Well known for his humorous paragraphs widely reprinted across Georgia, Harris was quickly hired as a columnist and editorial writer by Atlanta’s major newspaper, the Atlanta Constitution.
The Constitution had for some time been using “an antebellum darky” named Old Si for comic comment on its editorial page. Written in dialect, the Old Si sketches had been a great hit, but their creator was leaving the paper. The new staff member was given the assignment; he told his employers, “I know the old time Middle Georgia Negro pretty well.”
A character named Remus appeared briefly in the October 31, 1876, issue, followed by Uncle Remus himself on November 28; for the next three years Harris periodically published sketches about this first Uncle Remus, an elderly ex-slave who occasionally dropped by the Constitution offices to beg from the staff and talk his darky talk. This Uncle Remus, little more than a delegate for white Atlanta’s views of Reconstruction blacks (“W’en freedom come out de niggers sorter got dere humps up, an’ dey staid dat way, twel bimeby dey begun fer ter git hongry, an’ den dey begun fer ter drap inter line right smartually”), eventually gave way to a second Uncle Remus, the “old time Negro” of the Brer Rabbit tales, whom Harris remembered as “a human syndicate . . . of three or four old darkies whom I had known. I just walloped them together into one person and called him Uncle Remus.”

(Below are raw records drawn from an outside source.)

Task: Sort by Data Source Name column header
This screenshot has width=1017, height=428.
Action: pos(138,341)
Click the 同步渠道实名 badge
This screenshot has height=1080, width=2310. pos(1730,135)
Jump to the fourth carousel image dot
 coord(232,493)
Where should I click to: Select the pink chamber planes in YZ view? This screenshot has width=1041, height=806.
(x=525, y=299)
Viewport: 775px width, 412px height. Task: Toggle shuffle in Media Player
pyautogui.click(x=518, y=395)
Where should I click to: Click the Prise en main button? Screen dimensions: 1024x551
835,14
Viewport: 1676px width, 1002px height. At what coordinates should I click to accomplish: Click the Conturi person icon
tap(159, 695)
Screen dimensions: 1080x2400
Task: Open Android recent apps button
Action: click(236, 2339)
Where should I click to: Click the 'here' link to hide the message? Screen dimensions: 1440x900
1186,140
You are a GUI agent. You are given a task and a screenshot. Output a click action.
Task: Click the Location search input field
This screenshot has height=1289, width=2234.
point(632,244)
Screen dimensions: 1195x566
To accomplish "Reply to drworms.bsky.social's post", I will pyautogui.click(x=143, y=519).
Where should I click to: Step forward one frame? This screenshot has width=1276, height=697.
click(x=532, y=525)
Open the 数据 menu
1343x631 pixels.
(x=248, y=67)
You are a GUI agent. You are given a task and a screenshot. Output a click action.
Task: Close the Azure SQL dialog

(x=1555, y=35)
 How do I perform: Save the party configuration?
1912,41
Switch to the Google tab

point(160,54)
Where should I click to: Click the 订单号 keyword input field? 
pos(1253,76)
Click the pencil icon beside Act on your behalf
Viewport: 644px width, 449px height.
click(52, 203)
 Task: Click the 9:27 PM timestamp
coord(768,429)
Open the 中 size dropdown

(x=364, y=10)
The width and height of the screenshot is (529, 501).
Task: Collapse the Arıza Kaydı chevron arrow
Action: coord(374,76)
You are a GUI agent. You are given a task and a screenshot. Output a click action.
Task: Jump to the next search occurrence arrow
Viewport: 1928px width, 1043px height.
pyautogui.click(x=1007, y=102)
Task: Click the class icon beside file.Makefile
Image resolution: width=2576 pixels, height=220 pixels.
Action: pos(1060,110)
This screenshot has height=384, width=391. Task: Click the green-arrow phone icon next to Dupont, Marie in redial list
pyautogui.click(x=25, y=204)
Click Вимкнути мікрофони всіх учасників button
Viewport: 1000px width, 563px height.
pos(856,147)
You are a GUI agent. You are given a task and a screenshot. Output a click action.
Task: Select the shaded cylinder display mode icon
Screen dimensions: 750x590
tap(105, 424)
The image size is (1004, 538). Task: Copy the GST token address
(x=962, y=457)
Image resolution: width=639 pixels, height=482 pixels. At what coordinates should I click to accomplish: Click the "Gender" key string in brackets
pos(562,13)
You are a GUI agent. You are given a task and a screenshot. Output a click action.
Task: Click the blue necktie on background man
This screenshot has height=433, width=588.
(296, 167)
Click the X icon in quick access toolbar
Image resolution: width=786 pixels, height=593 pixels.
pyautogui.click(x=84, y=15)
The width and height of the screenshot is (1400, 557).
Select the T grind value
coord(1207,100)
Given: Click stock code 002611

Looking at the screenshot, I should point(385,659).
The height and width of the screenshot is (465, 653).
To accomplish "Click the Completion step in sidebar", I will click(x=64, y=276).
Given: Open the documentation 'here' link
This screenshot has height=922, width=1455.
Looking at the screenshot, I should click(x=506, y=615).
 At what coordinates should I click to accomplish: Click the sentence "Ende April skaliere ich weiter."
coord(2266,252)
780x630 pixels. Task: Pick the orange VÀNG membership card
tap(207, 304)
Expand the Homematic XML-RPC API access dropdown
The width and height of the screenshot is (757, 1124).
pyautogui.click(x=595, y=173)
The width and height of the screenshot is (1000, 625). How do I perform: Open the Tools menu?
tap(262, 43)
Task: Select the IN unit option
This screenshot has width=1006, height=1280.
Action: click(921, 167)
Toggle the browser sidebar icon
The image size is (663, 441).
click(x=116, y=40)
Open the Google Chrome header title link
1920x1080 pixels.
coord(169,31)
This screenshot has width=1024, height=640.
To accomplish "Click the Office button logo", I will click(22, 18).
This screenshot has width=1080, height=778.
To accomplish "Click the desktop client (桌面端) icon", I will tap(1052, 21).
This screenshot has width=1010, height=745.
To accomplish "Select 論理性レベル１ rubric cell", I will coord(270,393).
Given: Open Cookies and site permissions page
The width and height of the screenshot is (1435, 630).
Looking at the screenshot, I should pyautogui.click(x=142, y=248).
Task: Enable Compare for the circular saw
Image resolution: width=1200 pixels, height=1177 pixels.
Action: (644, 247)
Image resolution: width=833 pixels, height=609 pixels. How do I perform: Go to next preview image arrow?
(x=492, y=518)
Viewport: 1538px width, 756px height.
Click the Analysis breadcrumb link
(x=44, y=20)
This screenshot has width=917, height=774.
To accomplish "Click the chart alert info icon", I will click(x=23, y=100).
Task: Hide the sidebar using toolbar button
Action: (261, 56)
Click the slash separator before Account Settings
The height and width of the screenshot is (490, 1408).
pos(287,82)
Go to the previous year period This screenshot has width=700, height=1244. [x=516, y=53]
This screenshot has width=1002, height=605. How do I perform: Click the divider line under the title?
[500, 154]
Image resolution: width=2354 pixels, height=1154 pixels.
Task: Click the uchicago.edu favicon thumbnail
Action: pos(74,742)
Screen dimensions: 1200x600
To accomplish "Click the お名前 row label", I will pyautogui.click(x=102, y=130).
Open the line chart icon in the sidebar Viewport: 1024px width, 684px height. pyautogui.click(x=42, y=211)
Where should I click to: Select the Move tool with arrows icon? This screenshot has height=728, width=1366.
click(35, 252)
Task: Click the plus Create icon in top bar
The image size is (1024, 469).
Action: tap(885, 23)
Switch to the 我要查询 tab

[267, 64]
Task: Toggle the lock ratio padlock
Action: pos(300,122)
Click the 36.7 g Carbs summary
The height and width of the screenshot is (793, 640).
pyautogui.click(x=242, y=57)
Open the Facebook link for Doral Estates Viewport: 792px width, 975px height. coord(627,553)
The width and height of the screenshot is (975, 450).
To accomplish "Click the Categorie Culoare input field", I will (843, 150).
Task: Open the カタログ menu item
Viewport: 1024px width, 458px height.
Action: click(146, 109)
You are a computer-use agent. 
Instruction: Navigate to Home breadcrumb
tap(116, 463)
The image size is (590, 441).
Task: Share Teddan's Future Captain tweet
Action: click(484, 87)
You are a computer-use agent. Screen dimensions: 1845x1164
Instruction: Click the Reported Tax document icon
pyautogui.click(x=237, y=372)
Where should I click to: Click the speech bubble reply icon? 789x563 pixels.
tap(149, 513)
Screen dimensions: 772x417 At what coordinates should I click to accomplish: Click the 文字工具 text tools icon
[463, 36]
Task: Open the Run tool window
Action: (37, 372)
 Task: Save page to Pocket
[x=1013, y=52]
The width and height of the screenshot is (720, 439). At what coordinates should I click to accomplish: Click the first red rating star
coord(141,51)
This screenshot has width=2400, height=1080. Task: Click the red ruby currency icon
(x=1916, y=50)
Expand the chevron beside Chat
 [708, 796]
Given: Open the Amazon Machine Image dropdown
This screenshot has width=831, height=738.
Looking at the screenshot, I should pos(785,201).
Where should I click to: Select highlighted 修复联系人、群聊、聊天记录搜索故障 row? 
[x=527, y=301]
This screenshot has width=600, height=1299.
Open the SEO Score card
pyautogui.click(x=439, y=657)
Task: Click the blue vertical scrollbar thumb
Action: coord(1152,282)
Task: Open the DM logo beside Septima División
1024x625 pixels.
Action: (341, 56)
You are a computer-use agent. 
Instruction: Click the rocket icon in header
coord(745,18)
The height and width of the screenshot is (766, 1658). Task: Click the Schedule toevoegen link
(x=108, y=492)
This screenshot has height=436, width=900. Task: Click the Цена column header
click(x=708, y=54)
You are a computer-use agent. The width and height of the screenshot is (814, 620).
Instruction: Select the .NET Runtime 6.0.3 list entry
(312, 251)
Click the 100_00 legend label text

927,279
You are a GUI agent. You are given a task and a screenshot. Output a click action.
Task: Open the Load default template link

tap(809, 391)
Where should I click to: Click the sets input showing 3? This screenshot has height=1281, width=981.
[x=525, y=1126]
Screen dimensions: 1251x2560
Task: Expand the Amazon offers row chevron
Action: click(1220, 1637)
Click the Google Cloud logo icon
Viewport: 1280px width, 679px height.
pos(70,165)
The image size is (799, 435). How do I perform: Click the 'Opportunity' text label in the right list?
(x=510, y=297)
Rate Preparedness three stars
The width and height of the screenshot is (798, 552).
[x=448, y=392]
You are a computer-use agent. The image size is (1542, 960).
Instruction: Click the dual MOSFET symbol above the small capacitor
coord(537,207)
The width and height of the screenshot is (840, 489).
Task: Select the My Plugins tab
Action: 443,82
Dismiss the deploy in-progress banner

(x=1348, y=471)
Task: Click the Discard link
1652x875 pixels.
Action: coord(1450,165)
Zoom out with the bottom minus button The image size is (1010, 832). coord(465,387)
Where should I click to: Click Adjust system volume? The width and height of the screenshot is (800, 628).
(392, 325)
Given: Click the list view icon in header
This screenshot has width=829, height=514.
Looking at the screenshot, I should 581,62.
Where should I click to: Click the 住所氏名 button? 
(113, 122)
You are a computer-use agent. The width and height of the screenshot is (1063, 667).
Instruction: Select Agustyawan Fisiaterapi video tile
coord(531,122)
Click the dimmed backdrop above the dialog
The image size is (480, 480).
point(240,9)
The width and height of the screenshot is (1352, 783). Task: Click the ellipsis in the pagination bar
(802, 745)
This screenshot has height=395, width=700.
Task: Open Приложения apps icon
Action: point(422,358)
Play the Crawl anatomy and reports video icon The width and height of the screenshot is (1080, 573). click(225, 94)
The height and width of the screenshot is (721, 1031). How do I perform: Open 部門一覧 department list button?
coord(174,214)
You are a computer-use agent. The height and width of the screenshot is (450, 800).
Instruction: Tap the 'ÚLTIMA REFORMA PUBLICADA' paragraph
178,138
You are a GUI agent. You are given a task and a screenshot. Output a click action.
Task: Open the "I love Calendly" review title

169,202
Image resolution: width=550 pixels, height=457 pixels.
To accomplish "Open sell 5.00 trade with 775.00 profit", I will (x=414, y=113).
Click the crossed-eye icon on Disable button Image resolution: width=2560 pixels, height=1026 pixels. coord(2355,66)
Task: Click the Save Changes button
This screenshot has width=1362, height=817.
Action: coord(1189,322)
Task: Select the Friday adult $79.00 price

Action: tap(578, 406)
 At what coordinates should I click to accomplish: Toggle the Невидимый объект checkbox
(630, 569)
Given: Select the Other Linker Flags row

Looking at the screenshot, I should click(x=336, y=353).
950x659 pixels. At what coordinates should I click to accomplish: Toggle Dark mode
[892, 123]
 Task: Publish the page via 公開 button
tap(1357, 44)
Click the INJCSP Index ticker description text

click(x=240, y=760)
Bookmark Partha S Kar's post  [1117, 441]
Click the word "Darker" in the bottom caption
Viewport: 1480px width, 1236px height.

This second Uncle Remus tells animal tales, the first of which appeared in the Constitution on July 20, 1879. Five months later he reappeared with the tar baby story, and from then until May 1880 he became a regular feature of the Constitution’s Sunday edition. The stories received such a favorable response and were reprinted so widely in other newspapers that in early 1880 the New York publisher D. Appleton contacted Harris about bringing out a book-length collection. Harris had already received over a thousand inquiries about the Uncle Remus tales, and the publisher was impressed. Appleton’s J. C. Derby stopped in Atlanta, contract in hand, on his way home from Alabama, where he had just collected Jefferson Davis’s memoirs, The Rise and Fall of the Confederate Government.
Released in November 1880, although officially published in 1881 as part of Appleton’s catalogue of humorous publications, Uncle Remus: His Songs and His Sayings found instant praise, partly because white reviewers wanted to believe the book granted a glimpse of life behind the veil. The New York Times called it “the first real book of American folklore.” Northern readers unfamiliar with the South were urged to buy the book; one of Harrises New York correspondents wrote him that the stories “are, to people here, the first graphic pictures of genuine Negro life in the South.” The Dial followed this lead, praising the book for giving the “sentiments and habits of the negroes themselves.” The New York Evening Post proclaimed Uncle Remus the most significant contribution to the “literature of Negro life” that had ever been made, while Scribner’s Monthly felt Harris “had recorded in a style so true to character and tradition” that “it is safe to say that no one will ever undertake to improve his work.” Shrewd book men saw immediately that white interest in the supposed “sentiments and habits of the negroes” would sell books, especially if the presentation did not threaten. Charles A. Dana told Appleton, “Uncle Remus is a great book. It will not only have a large, but a permanent, an enduring, sale.”
Perennially shy, Harris continued to write Uncle Remus stories for the remaining twenty-eight years of his life, but avoided public acclaim. He also published nineteen other books, including a number of collections of local-color stories about Georgia, and a Reconstruction novel, Gabriel Tolliver, which expressed his moderate views on race and politics. All of this fiction was well received, but the judgment of time has relegated most of it to minor status. Only a few of Harris’s short stories, such as “Mingo” or “Free Joe,” have survived to be anthologized. Uncle Remus made Harris’s reputation, and without it he would be a relatively insignificant figure in American literary history.
Harris published a second Uncle Remus collection, Nights with Uncle Remus, in 1883; six more Uncle Remus volumes appeared during his lifetime, an additional two after he died. For the last two years of his life he edited and owned a family monthly, Uncle Remus’s Magazine, which at one point had a circulation of 200, 000. He kept his job as editorial writer at the newspaper until 1900 but after 1890 went to the office in the morning, collected his assignments, and returned home to compose his copy. Harris usually did his “own writing” at night, often surrounded by his children and, later, his grandchildren. A small man who grew increasingly heavy in his later years, apparently from lack of exercise, Harris suffered from ill health for the last decade of his life. He died in 1908 at the age of fifty-nine.
Harris’s life story is less important than the story of his creation, Uncle Remus, yet it becomes difficult to separate them. Mark Twain wrote of a group of children who waited eagerly to meet Harris, then turned away in disappointment after discovering he was white. The grinning illustration of Uncle Remus that appeared on the frontispiece of the first edition of Songs and Sayings was much better known during Harris’s lifetime than his own photograph, even though it bore little resemblance to any black human being, living or dead.